Tiene gracia pensar que su mujer no tuvo la culpa de que le condenaran a usted con la pena de muerte. Yo eso al principio no lo entendí. No se ofenda ni nada, pero lo de apuñalar a la mujer con la que uno lleva diez años casado suena muchísimo peor que lo de pegarle un tiro a la primera vecina a la que se le ocurre aparecer por allí con tartaletas de confitura porque es Navidad. Pero luego el artículo, que para su información lo encontré en Google, decía algo de un crimen pasional. Que cuando atacó a su esposa, usted no tenía la cabeza en su sitio. Que estaba ciego de rabia y se le calentaron tanto los cascos, tanto que apuesto a que no veía más que lo ligeros que los tenía su mujer, cosa que también encaja, porque así es como llaman a las mujeres que se han liado con otro. Ligeras de cascos.
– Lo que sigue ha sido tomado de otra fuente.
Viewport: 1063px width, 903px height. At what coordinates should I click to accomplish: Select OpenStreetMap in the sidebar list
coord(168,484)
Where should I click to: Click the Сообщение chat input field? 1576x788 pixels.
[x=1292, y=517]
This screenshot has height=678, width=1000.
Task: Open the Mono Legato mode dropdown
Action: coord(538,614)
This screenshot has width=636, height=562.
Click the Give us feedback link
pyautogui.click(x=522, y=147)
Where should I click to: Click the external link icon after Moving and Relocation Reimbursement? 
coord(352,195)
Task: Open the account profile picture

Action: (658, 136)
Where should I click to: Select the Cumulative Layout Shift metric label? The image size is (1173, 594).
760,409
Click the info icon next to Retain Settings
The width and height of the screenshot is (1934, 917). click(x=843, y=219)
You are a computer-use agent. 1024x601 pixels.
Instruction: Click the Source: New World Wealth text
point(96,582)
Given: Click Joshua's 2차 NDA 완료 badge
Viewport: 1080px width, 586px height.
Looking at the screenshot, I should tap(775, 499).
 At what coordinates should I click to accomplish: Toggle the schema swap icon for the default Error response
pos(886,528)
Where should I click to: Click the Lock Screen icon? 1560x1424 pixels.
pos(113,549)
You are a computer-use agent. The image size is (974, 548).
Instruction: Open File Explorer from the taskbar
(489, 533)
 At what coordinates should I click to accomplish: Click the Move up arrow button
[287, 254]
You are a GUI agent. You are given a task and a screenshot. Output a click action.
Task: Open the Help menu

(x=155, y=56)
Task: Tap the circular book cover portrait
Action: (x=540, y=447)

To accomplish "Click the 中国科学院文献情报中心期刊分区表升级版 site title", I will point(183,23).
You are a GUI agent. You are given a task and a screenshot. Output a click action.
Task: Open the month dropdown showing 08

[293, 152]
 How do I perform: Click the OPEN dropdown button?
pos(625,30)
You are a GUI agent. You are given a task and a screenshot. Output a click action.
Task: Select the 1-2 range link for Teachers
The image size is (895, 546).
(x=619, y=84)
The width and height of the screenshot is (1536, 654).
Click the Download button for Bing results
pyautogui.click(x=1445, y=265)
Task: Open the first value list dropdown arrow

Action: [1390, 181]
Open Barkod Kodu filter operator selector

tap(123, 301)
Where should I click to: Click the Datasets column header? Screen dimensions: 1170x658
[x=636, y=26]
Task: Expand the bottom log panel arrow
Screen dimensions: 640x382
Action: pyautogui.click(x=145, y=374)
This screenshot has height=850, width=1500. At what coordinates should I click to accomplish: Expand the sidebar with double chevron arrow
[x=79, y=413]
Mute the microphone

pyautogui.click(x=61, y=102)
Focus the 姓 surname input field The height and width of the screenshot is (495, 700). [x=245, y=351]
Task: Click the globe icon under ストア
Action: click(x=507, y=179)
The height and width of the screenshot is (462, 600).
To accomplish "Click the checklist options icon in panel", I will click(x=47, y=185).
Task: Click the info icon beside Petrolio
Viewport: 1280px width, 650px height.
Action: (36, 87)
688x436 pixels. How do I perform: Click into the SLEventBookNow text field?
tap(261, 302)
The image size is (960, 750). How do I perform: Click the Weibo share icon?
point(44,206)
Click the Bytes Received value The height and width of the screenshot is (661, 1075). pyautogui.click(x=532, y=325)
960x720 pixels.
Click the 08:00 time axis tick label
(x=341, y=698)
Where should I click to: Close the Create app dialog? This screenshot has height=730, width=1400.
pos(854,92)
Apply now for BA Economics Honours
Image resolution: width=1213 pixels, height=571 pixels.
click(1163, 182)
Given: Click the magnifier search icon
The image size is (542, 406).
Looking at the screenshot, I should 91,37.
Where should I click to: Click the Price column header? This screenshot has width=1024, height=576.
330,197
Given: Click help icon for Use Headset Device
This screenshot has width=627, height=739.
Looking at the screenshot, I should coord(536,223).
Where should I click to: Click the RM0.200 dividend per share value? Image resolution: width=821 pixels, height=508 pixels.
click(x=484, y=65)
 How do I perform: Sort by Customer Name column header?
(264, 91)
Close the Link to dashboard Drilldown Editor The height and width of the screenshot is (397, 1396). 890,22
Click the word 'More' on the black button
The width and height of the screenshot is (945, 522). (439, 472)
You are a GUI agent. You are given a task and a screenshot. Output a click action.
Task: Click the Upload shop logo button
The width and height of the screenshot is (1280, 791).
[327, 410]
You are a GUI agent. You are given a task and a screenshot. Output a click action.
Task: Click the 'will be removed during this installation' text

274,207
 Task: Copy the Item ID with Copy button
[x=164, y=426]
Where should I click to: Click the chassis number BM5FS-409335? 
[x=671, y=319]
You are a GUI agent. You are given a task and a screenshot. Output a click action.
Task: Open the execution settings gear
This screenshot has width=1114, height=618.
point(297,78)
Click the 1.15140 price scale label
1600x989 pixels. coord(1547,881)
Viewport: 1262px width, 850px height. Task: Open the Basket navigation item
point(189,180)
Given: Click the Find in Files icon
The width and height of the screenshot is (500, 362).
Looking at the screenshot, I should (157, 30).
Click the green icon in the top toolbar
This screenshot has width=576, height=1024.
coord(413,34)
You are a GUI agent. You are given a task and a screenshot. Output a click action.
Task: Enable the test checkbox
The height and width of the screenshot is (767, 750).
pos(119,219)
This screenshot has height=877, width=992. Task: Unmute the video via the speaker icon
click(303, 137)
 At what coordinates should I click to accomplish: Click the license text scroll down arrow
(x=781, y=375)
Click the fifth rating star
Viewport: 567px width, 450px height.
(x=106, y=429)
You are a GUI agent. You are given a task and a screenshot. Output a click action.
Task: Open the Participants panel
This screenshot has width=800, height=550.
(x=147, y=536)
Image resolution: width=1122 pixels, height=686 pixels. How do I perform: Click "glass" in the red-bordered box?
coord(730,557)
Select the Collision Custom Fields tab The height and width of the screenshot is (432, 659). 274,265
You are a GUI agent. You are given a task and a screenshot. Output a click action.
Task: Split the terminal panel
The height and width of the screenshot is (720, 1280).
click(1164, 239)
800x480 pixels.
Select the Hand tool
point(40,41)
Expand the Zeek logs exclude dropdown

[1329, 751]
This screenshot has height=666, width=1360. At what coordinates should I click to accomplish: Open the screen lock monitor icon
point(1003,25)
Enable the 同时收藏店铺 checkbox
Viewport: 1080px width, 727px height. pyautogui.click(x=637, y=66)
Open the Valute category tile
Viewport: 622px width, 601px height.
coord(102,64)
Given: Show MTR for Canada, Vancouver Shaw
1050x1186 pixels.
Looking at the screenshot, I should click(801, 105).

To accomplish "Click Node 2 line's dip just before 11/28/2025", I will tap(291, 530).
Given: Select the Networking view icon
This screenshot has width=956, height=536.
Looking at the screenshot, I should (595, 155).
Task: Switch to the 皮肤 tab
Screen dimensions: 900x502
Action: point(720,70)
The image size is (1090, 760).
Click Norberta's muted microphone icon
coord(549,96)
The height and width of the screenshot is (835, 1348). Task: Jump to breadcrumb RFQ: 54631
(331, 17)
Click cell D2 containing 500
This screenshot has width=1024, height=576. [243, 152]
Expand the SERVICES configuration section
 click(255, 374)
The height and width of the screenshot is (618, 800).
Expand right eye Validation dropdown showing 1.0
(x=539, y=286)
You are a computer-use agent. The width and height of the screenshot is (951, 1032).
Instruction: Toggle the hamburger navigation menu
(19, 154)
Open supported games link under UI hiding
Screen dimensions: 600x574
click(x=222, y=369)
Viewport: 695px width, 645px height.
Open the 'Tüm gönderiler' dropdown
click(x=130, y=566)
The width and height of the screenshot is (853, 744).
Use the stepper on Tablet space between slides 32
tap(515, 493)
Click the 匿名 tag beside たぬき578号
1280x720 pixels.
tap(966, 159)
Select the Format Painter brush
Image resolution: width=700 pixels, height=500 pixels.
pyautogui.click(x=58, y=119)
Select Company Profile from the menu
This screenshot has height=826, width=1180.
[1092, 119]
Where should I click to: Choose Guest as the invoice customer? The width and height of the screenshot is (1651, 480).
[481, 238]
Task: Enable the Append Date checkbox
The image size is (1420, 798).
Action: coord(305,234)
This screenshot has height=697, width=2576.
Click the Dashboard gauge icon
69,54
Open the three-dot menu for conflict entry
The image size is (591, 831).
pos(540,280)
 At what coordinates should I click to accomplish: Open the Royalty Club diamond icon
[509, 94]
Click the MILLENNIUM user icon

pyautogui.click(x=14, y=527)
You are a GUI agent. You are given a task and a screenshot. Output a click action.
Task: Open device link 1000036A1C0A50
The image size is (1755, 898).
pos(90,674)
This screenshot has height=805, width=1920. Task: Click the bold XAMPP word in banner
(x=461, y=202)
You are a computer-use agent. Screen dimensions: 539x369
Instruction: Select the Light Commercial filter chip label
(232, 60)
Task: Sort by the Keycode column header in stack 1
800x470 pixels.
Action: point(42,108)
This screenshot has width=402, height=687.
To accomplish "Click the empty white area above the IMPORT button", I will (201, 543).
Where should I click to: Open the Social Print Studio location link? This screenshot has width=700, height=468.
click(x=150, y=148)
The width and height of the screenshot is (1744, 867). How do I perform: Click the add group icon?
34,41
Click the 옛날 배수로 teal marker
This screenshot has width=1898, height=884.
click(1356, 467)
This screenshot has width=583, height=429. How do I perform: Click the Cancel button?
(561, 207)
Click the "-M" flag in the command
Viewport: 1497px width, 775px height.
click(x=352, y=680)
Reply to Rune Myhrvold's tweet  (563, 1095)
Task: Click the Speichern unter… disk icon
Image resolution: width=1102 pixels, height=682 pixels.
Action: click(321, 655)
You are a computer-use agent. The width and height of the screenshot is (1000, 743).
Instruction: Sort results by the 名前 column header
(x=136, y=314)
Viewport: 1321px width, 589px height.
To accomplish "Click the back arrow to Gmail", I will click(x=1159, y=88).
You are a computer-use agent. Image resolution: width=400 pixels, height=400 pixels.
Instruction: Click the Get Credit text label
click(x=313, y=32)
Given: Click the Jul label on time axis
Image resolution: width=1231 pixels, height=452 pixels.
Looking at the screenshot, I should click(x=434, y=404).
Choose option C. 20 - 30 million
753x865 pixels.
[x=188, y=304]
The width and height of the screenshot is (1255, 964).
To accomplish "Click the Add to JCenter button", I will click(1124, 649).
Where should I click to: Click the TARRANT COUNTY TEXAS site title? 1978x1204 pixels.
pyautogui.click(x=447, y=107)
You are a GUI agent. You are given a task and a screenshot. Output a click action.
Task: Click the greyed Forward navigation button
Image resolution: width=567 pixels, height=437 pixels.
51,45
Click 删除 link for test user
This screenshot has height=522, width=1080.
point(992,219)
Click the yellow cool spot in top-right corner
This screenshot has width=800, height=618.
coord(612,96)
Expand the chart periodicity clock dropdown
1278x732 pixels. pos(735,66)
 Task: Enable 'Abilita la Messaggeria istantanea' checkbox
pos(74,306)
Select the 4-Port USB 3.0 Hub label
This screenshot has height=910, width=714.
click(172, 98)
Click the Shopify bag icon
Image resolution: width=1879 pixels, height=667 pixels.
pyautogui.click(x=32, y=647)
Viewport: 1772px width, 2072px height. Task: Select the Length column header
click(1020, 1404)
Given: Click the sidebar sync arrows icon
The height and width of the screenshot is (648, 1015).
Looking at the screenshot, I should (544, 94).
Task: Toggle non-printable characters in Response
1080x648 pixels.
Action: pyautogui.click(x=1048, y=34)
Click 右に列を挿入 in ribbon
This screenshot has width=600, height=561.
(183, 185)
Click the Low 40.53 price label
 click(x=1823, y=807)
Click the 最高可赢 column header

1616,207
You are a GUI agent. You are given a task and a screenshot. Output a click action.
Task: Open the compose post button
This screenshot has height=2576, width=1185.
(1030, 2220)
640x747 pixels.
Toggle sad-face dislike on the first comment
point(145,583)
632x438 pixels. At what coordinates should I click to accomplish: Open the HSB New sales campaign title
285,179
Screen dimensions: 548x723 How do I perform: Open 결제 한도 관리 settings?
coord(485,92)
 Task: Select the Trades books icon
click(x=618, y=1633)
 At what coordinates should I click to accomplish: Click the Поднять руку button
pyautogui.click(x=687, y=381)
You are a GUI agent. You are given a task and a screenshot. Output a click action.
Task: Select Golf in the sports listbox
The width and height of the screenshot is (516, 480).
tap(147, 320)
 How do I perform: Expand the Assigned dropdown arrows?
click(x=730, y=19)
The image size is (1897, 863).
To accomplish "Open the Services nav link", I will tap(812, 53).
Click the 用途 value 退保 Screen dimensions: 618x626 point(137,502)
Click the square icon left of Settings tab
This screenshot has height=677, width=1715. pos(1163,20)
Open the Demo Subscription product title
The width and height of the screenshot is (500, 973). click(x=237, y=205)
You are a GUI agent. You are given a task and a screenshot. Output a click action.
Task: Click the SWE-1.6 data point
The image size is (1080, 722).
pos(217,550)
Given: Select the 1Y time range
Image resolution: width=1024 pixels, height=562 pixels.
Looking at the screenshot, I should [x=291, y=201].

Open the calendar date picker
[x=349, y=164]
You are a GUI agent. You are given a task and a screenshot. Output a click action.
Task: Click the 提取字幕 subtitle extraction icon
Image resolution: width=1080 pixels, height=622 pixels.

Para los jueces estadounidenses, dejarse llevar por la rabia no es tan malo como matar a sangre fría. A la mañana siguiente, al ver que no le abría la puerta, su vecina se metió como una tromba en su casa. Si me pregunta, para mí eso es tener muy poca educación, pero supongo que su vecina aprendería la lección cuando una bala le voló la tapa de los sesos. Cargarse a un testigo potencial ya era mucha frialdad. De acuerdo con el jurado, usted sabía perfectamente lo que estaba haciendo en el momento de apretar el gatillo y cuando le dio de comer aquellas tartaletas a su perro. Se pasó usted tres días huyendo, pero el sentimiento de culpa fue más fuerte y se entregó.
A veces pienso que más me valdría a mí hacer eso mismo. Cada vez me resulta más difícil disimular ahora que he vuelto a empezar el instituto. Y ahora que también la madre de él está husmeando todo. Ahí estaba yo en clase de Lengua con mi teléfono en la mano, y, antes de que me lo diga, ya sé que habría sido mejor no estar echándole miraditas, pero estaba controlando la hora, esperando a que llegara la de comer para poder escaparme con Lauren. Nos hemos acostumbrado a ese plan de coger unos sándwiches y escondernos de los ojos curiosos en la sala de música, en este cuarto lleno de instrumentos de metal. Ella se sienta en la funda de una trompeta y yo me apoyo en la pared con los pies encima de un trombón y tampoco es que hablemos mucho, solo nos quejamos de que el pepino del sándwich está revenido y los tomates, duros, o de que el pollo está correoso.